[Opening Dataset records section]

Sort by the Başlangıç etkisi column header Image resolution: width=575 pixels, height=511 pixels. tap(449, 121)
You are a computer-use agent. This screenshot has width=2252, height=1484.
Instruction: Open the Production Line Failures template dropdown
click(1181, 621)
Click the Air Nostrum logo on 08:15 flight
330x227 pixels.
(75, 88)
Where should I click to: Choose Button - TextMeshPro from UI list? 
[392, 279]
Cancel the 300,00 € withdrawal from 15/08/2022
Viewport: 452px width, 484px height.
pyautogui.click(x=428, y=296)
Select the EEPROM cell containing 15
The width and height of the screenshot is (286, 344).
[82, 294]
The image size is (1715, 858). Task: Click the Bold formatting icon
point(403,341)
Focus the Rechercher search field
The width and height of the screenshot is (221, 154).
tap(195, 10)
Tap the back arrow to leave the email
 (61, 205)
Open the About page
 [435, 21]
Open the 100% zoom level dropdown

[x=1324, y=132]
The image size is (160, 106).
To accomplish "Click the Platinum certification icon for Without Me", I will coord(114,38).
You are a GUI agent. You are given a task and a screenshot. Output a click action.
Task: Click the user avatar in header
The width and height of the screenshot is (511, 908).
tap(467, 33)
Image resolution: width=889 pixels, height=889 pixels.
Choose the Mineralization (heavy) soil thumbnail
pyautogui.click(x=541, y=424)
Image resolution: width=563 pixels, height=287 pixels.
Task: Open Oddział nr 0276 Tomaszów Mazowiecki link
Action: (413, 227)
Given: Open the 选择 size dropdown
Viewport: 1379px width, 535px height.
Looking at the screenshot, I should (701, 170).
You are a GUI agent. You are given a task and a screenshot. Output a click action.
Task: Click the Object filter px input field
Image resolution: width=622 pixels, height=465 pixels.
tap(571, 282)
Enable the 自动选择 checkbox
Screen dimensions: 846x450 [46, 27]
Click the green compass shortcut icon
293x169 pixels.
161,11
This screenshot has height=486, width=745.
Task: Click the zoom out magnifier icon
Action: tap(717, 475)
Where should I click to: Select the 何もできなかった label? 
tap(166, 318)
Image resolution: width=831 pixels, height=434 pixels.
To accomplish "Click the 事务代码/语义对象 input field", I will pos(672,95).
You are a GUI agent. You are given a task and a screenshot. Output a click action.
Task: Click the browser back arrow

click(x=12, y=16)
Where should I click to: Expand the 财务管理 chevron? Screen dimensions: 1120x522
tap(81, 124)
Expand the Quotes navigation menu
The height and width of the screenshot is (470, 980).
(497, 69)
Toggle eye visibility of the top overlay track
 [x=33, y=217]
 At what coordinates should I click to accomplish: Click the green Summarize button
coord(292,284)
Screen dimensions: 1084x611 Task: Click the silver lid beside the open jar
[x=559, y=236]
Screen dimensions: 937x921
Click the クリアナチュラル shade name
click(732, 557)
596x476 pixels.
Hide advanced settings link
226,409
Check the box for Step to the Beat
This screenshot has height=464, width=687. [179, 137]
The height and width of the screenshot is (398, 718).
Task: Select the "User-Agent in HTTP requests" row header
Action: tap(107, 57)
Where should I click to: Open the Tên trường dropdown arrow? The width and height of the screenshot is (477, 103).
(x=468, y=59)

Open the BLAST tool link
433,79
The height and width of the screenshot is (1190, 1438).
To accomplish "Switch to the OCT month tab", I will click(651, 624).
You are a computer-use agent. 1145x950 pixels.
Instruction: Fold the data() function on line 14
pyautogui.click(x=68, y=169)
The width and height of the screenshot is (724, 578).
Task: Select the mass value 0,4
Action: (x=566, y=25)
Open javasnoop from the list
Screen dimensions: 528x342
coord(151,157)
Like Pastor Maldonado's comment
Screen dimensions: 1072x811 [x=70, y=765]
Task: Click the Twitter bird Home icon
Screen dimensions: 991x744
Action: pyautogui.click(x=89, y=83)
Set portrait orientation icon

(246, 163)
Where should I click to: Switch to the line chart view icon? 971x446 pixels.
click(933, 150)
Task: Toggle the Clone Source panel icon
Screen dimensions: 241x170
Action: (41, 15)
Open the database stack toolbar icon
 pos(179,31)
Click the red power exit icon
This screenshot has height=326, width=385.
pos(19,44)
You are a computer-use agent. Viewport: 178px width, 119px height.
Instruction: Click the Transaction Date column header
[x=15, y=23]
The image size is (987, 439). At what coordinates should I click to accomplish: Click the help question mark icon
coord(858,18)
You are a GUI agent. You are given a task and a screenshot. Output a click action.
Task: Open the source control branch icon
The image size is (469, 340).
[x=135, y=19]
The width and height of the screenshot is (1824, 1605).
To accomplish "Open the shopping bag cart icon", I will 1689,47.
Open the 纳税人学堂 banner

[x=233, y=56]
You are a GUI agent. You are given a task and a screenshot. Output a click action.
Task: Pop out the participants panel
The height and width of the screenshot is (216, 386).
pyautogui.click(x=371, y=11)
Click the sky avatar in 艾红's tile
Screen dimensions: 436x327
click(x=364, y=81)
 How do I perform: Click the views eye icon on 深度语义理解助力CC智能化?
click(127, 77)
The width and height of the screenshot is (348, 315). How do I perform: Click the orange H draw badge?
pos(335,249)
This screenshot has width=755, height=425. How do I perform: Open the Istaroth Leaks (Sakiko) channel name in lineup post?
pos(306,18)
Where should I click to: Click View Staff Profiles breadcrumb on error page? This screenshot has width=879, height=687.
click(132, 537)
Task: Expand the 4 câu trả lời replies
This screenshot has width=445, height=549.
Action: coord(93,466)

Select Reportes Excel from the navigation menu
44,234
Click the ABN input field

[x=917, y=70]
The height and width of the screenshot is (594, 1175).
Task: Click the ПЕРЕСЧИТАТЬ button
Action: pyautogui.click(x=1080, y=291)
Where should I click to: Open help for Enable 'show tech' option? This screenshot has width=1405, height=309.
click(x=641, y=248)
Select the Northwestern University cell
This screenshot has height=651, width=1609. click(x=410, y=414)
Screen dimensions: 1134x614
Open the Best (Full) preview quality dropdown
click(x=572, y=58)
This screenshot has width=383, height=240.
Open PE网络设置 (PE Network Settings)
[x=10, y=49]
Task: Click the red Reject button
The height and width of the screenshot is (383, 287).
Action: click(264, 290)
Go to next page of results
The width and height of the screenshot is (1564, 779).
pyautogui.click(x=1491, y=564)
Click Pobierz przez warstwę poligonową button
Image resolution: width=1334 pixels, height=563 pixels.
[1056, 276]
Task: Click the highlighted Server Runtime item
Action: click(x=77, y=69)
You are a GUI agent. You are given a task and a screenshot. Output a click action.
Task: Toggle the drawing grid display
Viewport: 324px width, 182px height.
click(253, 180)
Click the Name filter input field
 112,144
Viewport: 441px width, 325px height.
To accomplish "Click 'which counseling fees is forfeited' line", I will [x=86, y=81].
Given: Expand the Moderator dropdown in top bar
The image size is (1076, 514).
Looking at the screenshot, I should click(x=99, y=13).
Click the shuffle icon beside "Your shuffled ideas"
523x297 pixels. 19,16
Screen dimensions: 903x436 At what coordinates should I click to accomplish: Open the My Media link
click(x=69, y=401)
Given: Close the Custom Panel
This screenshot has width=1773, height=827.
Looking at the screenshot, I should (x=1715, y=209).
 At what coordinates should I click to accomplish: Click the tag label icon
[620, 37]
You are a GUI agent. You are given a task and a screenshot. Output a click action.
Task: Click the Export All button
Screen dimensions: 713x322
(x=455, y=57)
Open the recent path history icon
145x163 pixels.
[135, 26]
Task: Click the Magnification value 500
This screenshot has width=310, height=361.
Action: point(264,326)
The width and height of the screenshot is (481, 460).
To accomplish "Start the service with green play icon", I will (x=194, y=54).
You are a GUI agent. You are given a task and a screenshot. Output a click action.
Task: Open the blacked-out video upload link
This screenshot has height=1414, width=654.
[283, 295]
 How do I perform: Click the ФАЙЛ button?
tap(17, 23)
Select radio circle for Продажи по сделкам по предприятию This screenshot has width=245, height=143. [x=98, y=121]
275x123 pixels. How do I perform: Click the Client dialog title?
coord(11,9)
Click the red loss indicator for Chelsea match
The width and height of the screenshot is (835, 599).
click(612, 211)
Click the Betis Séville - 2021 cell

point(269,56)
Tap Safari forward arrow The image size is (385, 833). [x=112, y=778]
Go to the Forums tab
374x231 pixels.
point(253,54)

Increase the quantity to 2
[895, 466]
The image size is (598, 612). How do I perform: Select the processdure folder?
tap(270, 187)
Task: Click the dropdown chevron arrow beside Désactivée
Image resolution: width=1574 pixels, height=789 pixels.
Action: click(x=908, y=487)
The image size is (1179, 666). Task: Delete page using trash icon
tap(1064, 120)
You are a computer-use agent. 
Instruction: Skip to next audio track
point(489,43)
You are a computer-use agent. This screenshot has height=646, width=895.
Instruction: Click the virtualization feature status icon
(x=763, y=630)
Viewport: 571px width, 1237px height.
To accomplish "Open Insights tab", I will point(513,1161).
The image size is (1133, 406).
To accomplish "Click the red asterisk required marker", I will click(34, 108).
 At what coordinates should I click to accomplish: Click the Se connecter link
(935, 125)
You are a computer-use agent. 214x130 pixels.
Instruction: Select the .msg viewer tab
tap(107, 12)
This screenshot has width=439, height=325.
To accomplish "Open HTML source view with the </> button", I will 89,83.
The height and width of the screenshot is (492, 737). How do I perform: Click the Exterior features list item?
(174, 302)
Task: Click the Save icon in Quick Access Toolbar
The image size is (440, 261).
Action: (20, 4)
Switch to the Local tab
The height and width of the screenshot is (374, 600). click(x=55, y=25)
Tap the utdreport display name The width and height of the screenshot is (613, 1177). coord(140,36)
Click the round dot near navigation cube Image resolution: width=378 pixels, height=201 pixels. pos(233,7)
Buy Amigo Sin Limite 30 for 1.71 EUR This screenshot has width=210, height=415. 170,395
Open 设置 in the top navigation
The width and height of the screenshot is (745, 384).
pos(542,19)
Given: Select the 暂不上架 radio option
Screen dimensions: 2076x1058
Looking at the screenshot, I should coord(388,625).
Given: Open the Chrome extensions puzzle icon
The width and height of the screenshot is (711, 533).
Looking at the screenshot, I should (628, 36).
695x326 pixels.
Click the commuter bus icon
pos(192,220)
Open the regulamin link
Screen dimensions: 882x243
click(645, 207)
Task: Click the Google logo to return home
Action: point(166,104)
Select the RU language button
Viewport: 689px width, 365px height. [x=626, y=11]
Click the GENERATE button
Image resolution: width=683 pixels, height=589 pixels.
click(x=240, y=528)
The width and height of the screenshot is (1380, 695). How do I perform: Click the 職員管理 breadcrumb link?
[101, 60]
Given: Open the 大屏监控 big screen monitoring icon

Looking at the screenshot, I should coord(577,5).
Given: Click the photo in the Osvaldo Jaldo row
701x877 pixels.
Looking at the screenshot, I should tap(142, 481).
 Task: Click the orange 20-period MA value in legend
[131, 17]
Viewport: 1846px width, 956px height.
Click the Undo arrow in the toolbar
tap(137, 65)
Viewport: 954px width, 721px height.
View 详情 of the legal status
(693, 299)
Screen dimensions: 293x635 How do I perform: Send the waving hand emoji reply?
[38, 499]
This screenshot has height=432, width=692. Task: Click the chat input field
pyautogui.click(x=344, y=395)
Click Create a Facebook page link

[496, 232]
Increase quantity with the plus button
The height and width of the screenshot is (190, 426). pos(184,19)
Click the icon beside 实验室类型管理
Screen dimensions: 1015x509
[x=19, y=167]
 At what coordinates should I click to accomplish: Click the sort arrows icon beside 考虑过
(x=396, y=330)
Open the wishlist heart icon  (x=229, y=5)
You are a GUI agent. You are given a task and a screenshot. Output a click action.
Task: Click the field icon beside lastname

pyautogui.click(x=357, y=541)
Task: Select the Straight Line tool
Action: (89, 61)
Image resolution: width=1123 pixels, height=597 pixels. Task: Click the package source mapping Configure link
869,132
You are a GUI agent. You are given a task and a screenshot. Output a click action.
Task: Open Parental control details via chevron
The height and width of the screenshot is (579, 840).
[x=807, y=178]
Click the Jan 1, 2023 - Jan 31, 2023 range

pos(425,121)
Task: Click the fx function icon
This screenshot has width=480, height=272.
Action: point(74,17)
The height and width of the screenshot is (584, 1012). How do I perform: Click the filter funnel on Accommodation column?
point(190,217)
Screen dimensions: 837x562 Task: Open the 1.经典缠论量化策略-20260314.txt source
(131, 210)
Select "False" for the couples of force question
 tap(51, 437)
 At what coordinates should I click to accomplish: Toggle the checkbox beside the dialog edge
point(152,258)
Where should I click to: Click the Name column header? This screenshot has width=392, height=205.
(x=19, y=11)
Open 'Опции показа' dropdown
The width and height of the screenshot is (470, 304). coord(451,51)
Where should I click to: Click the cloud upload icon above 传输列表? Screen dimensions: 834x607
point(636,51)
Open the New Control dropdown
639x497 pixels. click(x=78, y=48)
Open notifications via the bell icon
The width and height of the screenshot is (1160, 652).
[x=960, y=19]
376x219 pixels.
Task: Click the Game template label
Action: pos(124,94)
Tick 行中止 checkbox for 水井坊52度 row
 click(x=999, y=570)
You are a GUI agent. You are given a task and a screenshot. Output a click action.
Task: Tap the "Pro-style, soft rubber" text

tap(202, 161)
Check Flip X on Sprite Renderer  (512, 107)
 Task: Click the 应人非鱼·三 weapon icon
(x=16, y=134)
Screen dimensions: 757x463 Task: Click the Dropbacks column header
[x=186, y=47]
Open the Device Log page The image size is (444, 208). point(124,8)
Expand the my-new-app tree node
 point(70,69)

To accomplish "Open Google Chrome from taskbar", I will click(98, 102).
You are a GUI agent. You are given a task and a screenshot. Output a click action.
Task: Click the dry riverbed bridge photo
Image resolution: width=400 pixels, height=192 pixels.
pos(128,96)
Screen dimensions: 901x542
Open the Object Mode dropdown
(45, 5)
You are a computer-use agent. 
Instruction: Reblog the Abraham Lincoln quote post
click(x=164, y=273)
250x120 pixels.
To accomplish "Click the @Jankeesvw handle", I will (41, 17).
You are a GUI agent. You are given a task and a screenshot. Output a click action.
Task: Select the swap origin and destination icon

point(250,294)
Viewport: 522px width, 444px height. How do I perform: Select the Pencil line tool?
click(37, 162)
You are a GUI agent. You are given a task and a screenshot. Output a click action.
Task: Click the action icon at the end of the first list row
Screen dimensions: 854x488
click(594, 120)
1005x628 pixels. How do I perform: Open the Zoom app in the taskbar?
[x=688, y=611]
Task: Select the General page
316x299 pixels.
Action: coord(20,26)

[Closing Dataset records section]

* What the task asks
Check each line above for "computer" and give the number of lines that match, nothing more.

* Solution
7